Yanyo Shiliu Sheng NPC Text Change: Devs Rename 'Fu Pengju' to Dodge Controversy but REFUSE to Touch Feminist Buzzword 'Zhi Ji'

0 热度

They changed it — but not really. NetEase just delivered a masterclass in shooting yourself in the foot.

Here's the tea: after Yanyo Shiliu Sheng's new map went live, eagle-eyed players spotted a suspicious text change. An NPC previously named 'Fu Pengju' (付鹏举) was quietly renamed to 'Fu Peng' (付鹏), dropping the character 'Ju'. In Chinese context, 'Pengju' as a courtesy name has exactly one association — the legendary Song Dynasty general Yue Fei, whose style name was Pengju.

But here's the part that actually set the community on fire: in the same text, the infamous radical feminist coined term 'zhi ji' (忮忌) — a word essentially weaponized in certain online circles to replace normal vocabulary with ideologically charged alternatives — was left COMPLETELY untouched.

The comments section went absolutely feral. One player nailed it in one sentence: 'So they're scared of political heat, but the feminist agenda stays. Classic.' (怕赵丹,但拳还是要打 — literally 'afraid of the government banhammer, but the fist-raising continues').

Players pointed out the glaring contradiction: if 'Fu Pengju' was truly an innocent coincidence, why change it at all? By renaming the character, NetEase essentially admitted the original naming was intentional. 'This move is absolutely braindead,' one commenter wrote.

Others broke down how 'zhi ji' is a much stronger word than the normal 'ji du' (嫉妒, jealousy) — yet it was awkwardly inserted after 'some' (有些). 'It's like saying "I somewhat despise you to the bone" — that makes zero grammatical sense. They forced this word in just to push the agenda. Actual mental illness energy.'

Digging deeper, players found even more embedded messaging. The game apparently coined the non-existent phrase 'zhi xian ji neng' (忮贤忌能, roughly 'resent the talented') and forced the player character to say it through dialogue.
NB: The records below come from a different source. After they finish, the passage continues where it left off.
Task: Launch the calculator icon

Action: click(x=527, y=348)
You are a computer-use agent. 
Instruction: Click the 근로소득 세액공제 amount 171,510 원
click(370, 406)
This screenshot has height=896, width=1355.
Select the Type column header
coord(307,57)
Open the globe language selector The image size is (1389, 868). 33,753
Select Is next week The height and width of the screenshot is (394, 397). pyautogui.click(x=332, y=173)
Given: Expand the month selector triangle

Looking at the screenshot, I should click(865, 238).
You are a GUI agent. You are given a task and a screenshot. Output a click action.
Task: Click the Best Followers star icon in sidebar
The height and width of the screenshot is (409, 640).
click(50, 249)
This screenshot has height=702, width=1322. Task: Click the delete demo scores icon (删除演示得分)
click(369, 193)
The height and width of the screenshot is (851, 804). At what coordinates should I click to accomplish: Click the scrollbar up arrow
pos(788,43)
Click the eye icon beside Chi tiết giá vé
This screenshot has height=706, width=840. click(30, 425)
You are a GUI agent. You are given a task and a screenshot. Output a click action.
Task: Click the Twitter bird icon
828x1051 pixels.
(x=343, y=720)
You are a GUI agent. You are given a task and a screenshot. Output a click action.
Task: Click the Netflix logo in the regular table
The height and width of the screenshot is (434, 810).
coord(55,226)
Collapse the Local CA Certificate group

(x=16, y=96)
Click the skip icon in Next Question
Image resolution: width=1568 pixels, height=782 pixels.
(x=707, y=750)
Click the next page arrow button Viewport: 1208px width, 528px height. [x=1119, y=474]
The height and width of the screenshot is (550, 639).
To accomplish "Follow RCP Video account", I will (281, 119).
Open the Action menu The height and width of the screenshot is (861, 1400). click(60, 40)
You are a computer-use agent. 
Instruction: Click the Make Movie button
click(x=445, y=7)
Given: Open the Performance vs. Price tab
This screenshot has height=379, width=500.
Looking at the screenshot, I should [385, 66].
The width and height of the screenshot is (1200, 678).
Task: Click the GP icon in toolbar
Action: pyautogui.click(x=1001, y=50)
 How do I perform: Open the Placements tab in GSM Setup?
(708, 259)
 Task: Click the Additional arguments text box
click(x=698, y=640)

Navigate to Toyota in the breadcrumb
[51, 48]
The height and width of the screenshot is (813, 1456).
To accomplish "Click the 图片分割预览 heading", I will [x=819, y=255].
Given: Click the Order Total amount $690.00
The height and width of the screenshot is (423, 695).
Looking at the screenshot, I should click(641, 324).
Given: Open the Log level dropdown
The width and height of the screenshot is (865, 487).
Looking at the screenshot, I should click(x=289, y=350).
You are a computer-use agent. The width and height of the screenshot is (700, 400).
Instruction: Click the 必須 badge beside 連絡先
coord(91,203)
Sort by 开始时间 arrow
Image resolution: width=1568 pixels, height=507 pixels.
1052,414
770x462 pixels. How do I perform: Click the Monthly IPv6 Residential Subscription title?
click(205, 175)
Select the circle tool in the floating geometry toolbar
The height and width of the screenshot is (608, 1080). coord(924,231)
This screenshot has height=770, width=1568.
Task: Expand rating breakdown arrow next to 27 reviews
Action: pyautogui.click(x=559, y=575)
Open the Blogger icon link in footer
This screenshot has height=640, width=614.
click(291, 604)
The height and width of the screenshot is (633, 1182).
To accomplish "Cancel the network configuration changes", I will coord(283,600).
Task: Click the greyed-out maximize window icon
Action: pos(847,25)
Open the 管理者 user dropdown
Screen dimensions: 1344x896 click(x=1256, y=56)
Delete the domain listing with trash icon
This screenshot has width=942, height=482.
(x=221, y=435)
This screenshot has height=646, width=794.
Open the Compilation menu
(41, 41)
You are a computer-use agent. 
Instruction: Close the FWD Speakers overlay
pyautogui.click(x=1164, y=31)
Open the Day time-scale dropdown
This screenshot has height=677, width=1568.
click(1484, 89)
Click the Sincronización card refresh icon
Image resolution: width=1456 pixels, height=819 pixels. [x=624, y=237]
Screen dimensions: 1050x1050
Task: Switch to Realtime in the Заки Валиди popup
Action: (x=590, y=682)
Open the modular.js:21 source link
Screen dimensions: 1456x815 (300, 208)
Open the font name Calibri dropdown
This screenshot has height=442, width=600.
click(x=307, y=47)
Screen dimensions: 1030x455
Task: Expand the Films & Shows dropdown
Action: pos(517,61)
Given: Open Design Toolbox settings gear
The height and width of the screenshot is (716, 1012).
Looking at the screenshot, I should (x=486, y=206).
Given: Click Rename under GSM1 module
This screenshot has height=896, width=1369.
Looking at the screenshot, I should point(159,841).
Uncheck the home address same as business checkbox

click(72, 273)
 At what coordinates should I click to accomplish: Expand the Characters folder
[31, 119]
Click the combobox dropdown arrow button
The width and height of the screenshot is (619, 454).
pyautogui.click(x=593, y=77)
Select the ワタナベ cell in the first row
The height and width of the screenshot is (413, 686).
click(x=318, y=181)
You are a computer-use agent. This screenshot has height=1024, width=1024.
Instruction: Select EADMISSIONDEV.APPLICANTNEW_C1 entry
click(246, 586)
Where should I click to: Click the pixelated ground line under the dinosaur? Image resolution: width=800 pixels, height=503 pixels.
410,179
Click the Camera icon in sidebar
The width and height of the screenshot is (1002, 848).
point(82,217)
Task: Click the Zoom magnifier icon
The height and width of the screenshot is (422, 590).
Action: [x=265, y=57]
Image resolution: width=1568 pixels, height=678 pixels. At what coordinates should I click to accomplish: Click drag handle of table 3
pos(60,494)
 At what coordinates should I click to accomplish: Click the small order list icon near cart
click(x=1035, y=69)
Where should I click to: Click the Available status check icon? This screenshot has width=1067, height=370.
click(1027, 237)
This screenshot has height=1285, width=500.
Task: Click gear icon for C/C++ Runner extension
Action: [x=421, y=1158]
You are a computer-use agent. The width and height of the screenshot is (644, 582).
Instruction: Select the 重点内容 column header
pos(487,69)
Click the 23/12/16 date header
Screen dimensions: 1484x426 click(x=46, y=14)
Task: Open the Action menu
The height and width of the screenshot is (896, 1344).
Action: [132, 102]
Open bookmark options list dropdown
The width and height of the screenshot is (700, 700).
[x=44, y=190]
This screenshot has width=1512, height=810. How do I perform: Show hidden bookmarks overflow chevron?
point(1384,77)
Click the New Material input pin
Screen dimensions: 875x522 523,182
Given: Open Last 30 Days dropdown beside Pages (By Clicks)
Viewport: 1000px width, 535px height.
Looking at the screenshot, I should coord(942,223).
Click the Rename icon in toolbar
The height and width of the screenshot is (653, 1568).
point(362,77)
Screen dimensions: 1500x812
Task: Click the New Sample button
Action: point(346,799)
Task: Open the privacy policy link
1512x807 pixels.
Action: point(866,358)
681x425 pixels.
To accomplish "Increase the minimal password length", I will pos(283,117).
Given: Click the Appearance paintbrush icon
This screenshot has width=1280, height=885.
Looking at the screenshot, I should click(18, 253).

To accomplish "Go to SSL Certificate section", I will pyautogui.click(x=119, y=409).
In one classroom scene, an NPC teacher discusses a female character named Tang Xinci, artificially constructing a 'women face discrimination' narrative, then uses a male student NPC to prompt the player into 'speaking up against it.'

The community also mapped out which games use these controversial terms: 'zhi ji' appears in Infinity Nikki, Onmyoji, and Yanyo Shiliu Sheng; 'ying xiong' (英雌, a feminist-flavored word for 'heroine') shows up in Infinity Nikki and Arknights. Though players noted Infinity Nikki is already a female-oriented game, Onmyoji veterans mostly skip the story, and Arknights' community has long been 'taken over by the sisterhood' with remaining players too busy fighting other gacha communities to boycott anything.

Perhaps the most ironic part: a player in a neighboring thread had previously defended the game, arguing 'are all people named Pengju supposed to be Yue Fei?' — only for NetEase to go ahead and change it anyway, proving the skeptics right. 'We were fighting to the last man, and the emperor surrenders first?' one commenter quipped, quoting a famous historical line.

As for impact, the current Yanyo playerbase is heavily skewed toward female gamers and 'girlfriend-chasing' male players (把妹党), so the embedded agenda likely won't cause a mass exodus. But for the rest of us watching from the sidelines, NetEase pulling a half-measure like this — too scared to commit, too stubborn to clean up properly — is peak 'all bark, no bite' energy.